El día de ayer y luego de estar casi 7 meses sin dormir de corrido es que decidimos aplicar el método Estivill con Valentino.

La recomendación vino de parte de un amigo que nos comentó que estuvo en la misma y desesperante situación algunos años atrás y que con el método lo resolvió. A partir de implementarlo su hijo durmió como corresponde de ahí en adelante.

Mi mujer y yo habíamos leído malas críticas del método y estábamos bastante sugestionados, pero luego de hablar con mi amigo nos animamos a leerlo.
Nos dimos cuenta que no busca ser cruel sino que busca justamente lo contrario mientras le enseñamos a nuestros hijos a dormir – cosa que muchas veces y sin darnos cuenta es culpa nuestra -. Decidimos aplicarlo al día siguiente y fue durísimo. Pero valió la pena.
Al primer día de aplicar el método, Valentino durmió sin despertarse y de manera profunda de 9:30 de la noche a 8:00 de la mañana. 10 horas y media ininterrumpidas de sueño profundo.

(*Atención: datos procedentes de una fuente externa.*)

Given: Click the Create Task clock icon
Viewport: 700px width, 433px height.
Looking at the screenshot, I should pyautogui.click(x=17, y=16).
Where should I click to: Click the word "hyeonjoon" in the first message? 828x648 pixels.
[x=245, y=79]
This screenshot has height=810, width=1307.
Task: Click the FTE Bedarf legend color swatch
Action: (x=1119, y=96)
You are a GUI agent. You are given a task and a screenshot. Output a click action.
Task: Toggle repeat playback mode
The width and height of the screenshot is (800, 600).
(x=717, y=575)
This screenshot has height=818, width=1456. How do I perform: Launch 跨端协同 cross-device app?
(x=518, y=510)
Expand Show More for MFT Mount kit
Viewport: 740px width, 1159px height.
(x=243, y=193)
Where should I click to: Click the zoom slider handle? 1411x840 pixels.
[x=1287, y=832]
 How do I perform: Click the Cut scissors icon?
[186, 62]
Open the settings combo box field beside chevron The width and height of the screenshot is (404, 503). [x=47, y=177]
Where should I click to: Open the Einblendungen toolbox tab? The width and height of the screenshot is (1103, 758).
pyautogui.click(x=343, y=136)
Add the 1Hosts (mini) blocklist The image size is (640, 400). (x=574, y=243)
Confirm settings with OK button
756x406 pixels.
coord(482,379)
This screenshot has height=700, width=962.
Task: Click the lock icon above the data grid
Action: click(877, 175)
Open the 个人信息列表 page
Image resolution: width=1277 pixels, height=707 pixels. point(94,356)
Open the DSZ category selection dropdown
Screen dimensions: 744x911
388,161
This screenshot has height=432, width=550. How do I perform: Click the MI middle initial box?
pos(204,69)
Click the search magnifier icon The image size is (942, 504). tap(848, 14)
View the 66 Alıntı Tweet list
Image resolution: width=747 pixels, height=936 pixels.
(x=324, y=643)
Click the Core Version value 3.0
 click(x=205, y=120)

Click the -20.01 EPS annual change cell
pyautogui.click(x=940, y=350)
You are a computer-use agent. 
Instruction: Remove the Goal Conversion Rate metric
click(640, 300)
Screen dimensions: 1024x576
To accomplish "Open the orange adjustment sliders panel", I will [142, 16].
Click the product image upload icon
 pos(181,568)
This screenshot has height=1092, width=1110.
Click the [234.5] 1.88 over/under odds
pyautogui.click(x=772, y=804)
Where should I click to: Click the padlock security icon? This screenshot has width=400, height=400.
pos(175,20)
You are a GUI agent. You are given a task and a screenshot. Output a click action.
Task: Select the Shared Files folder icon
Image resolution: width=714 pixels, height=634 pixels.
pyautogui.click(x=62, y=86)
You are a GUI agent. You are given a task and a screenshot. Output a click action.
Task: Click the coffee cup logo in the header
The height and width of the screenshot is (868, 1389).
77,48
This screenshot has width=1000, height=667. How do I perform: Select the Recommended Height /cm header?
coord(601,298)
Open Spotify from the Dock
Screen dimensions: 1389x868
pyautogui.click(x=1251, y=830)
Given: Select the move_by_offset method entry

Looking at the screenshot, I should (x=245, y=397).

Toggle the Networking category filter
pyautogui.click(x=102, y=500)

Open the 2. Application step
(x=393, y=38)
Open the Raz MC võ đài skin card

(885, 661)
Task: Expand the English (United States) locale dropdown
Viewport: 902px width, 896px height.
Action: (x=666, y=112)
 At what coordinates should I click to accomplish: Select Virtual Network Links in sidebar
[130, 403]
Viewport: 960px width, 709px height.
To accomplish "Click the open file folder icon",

En sus 7 meses ni él ni nosotros habíamos dormido tantas horas de corrido. Su máximo fueron 6 horas y una o dos veces. Por lo general dormía 2 a 3 horas y se despertaba aunque estas últimas semanas se venía despertando una vez por hora o más, causando que por el agotamiento duerma en nuestra cama con nosotros. Y eso es un grave error. No sólo no mejoraba la situación sino que empeoraba y se acostumbraba a eso.
El primer día nos costo 45 minutos que se duerma. Pero en cuanto se durmió no se despertó.

El segundo día nos costo 15 minutos que se duerma. Se levantó dos veces por la noche a las 2:30 y a las 6:30 de la mañana. Solo bastaron 10 minutos con el método para que siga durmiendo plácidamente. Finalmente se despertó 8:45 de buen humor. 11 horas de sueño total.

Para aquellos padres que hayan intentado y aguantado de todo, les recomiendo leerlo y luego evaluar si quieren hacerlo. A nosotros nos devolvió la noche y un hijo más descansado.

//Actualización:
A casi un mes de seguir con el método, llegamos al punto que Valentino se duerme a los 5 o 10 minutos máximo de luchar y llorar. Pero a un mes de haber empezado empezamos a notar mejoras. Durante los últimos días notamos que ya no lloraba cuando lo poníamos en la cuna sino que estaba contento. Se ríe, nos mira, hace ruidos, agarra a su muñeco de apego y sigue jugando un poquito más hasta que empieza a buscar el sueño poniéndose en posición de dormir. Sigue durmiendo de 10pm a 7am sin despertarse.